After all, it had been only two months since the passenger ferry the SS Caribou was sunk by German sub U-69 while on the run from North Sydney, Nova Scotia to Port aux Basques, Newfoundland. On the night of October 14, one hundred and thirty-seven people lost their lives in the frigid waters of the Gulf.

The sinking of the Caribou was sandwiched between two separate U-boats attacks on Bell Island, Conception Bay that resulted in four ships being sunk and sixty-nine seamen killed.

According to Steve Neary’s book The Enemy on Our Doorstep, the first attack occurred on September 5, 1942 when U-513 slipped into the anchorage at Bell Island and sank two ore carriers, the Saganaga and the Lord Strathcona. The sub escaped into the open sea.

Neary says that following the submarine raid, Bell Island’s shore defenses were strengthened. But the German navy struck again on November 2, 1942 when the U-518 snuck into the Bell Island tickle and sank two more ore boats, the PLM 27 and the Rose Castle.

The U-518, skippered by Fredich Wissman, had fired a torpedo at another ship, Anna T, but the “tin-fish” missed its mark and struck the Scotia Pier, causing $30,000 in damage. And, like the U-513, Wissman’s U-518 escaped unscathed into the Atlantic. According to Neary, the U-518 was also carrying a spy, who was put ashore in Quebec.

It is thought the German navy knew the waters of Conception Bay so well because of their familiarity in calling for iron ore at Bell Island.

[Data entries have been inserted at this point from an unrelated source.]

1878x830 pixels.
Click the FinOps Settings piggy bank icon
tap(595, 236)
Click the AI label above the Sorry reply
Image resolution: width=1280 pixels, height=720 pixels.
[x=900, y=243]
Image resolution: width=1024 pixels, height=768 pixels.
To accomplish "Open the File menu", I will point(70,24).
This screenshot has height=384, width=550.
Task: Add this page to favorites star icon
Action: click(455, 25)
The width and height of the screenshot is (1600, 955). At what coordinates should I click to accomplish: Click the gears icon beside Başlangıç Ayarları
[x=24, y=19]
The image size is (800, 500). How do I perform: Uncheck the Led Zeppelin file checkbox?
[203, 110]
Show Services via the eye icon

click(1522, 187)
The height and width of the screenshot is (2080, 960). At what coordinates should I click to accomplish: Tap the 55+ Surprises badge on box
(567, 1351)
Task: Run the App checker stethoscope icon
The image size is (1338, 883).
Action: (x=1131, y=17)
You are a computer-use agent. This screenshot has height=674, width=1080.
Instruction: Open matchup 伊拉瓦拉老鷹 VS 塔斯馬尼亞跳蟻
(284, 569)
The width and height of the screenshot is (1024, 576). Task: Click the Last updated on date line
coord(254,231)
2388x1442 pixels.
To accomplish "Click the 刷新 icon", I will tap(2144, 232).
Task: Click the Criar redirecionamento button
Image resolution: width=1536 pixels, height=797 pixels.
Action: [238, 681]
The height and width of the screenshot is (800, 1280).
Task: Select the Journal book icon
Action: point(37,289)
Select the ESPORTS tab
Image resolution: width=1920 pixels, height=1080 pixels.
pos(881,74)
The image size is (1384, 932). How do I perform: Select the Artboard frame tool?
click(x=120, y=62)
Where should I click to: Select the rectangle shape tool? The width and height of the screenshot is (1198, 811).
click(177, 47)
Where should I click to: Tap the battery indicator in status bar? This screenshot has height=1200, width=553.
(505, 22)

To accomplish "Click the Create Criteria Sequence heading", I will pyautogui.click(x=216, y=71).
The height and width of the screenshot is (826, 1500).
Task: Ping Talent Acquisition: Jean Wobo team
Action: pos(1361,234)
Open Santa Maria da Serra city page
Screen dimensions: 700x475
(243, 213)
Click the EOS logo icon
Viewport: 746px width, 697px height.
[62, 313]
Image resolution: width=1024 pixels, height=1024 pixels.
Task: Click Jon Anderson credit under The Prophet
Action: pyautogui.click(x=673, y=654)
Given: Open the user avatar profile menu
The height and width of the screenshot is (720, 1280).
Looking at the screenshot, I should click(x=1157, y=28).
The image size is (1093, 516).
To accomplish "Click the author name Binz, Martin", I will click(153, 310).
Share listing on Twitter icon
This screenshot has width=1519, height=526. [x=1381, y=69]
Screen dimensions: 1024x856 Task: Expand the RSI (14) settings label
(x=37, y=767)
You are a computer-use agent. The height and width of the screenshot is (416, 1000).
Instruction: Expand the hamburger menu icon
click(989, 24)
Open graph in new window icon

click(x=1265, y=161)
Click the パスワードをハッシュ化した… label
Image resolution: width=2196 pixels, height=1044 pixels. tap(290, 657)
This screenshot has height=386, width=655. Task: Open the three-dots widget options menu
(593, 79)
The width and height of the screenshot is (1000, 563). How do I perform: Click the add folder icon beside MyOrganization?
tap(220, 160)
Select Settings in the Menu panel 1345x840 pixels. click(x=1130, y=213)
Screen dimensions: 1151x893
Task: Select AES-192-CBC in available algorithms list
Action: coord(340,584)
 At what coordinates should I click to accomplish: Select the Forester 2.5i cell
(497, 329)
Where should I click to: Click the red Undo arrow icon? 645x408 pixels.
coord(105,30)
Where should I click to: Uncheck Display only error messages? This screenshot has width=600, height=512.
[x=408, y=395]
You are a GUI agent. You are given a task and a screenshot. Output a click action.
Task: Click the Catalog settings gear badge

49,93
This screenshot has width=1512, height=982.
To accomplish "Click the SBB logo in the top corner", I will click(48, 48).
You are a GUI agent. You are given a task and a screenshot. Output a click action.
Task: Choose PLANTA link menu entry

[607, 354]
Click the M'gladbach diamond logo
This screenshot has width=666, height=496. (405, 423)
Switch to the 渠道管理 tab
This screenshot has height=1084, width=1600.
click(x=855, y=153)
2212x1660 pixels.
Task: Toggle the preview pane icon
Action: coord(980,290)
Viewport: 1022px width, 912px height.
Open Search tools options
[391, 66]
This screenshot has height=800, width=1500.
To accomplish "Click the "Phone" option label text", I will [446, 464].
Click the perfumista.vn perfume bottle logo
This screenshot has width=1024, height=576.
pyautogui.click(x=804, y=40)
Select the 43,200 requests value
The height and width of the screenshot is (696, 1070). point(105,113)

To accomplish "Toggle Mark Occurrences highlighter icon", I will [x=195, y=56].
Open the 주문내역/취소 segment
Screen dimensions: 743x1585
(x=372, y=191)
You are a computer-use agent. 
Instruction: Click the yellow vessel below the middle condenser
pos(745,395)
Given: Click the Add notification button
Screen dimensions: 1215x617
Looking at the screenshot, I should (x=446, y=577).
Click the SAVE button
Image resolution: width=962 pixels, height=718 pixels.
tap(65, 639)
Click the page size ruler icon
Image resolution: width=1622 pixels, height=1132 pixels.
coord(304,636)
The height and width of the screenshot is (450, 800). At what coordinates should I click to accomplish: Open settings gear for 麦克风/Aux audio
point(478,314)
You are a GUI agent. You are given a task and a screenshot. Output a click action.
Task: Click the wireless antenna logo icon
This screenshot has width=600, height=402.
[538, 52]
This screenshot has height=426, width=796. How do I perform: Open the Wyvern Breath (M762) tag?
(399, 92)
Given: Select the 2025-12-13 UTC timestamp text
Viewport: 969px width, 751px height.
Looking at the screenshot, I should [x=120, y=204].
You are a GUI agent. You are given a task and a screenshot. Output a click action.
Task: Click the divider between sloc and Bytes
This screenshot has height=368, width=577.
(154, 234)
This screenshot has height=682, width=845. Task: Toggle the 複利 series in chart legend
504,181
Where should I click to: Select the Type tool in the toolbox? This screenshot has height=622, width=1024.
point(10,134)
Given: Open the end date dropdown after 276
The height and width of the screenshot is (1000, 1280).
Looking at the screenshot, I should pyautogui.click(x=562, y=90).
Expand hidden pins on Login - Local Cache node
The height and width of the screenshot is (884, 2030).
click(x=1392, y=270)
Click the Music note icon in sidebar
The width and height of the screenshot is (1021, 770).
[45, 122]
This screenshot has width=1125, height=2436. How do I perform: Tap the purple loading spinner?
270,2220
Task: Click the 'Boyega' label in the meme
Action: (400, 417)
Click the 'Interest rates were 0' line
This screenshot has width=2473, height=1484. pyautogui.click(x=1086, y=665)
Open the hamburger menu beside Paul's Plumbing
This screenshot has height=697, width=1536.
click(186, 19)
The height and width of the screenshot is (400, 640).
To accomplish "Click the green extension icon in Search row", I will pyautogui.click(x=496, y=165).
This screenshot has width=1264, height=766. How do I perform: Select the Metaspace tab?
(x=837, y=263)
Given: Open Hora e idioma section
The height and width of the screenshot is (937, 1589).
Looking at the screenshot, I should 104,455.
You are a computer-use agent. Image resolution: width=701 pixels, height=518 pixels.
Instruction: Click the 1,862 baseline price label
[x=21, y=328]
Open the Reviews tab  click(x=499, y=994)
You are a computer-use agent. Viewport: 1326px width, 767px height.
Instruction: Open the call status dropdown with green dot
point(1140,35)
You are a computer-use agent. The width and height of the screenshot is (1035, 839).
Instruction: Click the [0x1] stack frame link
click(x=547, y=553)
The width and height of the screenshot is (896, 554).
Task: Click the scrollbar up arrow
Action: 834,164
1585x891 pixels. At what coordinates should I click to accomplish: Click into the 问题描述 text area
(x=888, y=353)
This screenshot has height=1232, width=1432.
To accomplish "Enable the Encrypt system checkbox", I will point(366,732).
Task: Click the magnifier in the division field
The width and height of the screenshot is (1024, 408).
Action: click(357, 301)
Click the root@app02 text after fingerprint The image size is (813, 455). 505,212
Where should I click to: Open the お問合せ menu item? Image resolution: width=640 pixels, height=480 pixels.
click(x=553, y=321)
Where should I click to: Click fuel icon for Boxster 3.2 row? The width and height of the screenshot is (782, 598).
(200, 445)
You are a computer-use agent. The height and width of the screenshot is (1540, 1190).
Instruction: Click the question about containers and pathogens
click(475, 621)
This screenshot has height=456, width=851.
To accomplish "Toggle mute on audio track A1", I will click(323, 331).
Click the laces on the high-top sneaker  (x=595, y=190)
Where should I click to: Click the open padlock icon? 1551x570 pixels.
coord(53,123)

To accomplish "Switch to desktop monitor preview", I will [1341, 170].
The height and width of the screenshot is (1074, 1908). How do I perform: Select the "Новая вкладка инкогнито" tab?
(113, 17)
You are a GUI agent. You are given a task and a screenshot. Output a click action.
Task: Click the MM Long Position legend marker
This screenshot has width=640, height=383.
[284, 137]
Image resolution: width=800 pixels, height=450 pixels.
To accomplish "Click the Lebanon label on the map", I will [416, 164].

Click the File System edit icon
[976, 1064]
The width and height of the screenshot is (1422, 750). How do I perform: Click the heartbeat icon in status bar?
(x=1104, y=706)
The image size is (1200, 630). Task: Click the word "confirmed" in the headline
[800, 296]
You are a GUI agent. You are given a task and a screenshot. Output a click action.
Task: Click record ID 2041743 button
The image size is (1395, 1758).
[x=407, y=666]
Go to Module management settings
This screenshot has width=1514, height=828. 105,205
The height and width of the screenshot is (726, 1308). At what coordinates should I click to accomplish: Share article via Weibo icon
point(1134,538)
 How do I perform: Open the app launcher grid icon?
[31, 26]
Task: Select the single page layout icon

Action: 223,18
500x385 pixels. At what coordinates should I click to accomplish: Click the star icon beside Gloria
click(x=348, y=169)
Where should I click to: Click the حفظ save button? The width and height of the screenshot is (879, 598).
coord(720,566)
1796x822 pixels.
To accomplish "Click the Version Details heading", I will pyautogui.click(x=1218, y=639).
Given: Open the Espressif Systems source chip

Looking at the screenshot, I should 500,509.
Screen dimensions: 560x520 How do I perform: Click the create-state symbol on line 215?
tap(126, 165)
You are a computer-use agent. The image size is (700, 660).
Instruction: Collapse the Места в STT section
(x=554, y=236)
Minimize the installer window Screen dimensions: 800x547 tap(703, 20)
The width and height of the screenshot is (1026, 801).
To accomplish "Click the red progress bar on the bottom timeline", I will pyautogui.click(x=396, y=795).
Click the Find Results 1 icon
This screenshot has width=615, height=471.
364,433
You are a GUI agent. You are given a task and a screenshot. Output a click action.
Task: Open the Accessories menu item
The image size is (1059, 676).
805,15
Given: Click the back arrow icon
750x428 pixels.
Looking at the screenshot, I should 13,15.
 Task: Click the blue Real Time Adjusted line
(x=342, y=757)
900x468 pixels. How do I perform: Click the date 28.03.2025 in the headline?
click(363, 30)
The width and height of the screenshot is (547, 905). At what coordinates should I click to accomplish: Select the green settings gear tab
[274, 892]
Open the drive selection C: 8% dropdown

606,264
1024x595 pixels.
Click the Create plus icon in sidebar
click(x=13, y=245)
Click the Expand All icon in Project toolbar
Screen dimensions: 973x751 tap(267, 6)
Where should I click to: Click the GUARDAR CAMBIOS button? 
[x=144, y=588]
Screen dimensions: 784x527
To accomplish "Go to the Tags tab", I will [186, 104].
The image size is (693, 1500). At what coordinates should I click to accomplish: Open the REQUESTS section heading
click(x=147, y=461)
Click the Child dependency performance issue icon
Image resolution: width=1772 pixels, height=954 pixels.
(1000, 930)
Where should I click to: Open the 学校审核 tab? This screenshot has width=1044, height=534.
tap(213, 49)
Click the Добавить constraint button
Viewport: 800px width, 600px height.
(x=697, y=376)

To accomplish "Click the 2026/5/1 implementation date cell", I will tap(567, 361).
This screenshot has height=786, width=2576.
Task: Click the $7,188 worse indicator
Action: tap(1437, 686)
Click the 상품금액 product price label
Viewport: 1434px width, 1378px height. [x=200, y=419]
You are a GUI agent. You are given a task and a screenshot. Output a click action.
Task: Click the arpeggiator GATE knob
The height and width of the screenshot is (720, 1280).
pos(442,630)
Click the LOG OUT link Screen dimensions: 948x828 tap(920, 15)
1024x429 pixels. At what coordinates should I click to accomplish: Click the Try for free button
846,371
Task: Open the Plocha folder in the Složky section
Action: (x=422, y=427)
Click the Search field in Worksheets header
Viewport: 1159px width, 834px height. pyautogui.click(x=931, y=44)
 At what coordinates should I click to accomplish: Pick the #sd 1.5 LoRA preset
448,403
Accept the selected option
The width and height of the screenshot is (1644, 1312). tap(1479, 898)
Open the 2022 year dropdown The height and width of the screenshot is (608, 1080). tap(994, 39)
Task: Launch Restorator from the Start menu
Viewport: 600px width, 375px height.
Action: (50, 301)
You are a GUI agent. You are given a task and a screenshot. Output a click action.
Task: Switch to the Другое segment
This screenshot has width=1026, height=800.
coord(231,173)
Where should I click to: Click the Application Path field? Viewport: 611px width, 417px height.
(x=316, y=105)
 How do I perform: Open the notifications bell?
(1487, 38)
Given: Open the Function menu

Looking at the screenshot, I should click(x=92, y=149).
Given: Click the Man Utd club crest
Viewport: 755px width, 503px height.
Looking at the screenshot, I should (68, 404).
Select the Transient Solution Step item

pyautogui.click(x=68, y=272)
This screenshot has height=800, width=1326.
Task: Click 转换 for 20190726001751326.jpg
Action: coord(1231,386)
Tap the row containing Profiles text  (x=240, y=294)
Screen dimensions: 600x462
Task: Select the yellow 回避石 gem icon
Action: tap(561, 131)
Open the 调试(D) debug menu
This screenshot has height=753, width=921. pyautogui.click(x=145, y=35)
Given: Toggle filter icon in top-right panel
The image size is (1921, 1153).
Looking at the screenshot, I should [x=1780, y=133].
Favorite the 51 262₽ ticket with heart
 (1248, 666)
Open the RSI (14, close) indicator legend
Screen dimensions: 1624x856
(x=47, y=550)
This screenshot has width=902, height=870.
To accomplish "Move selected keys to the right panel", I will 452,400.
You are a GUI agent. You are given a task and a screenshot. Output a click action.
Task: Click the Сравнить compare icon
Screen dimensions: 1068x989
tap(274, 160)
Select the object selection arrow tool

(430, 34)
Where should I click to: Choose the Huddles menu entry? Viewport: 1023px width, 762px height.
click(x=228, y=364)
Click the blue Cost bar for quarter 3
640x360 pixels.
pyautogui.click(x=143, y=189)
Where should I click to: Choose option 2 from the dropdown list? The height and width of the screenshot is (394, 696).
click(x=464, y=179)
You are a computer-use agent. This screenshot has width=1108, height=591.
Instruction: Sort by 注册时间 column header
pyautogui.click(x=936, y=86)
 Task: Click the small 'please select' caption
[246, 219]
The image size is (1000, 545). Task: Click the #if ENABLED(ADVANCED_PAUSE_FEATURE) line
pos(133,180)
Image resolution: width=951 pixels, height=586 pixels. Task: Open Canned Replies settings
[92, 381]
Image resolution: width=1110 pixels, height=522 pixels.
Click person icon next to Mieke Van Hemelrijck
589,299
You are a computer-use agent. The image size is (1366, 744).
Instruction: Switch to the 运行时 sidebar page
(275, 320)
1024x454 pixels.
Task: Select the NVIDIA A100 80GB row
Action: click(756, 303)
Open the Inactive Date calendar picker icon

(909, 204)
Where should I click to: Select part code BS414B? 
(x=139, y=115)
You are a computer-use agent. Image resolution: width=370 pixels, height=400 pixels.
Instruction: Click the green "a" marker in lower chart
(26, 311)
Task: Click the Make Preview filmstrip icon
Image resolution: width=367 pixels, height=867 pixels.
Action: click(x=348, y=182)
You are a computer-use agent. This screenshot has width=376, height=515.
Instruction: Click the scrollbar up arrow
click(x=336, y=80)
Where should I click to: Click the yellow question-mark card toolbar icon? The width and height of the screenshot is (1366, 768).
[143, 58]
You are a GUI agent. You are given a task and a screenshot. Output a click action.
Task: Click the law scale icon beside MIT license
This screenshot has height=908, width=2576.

Neary says that the Rose Castle had nearly been sunk on October 20 off Ferryland by the U-69, which sank the Caribou. The U-69 fired a torpedo at the Rose Castle on October 20 but the “tin-fish” misfired, allowing the Rose Castle to escape at that time.

So, in the three months leading up to the Knights of Columbus fire on December 12, 1942, the German navy was highly active in Newfoundland’s waters. German U-boats had attacked Bell Island twice and sunk the Caribou. Enemy torpedoes had also been fired at the submarine net strung across the entrance to St. John’s Harbour, the Narrows.

Blackout regulations were strictly enforced by the military. This meant that between sunset and sunrise, windows in hous­es and businesses, and even car headlights, were outfitted with shutters to prevent illumination. It was feared that the lights of settlements would be visible for many miles out to sea and would betray the positions of the many Allied ships plying Newfoundland’s waters.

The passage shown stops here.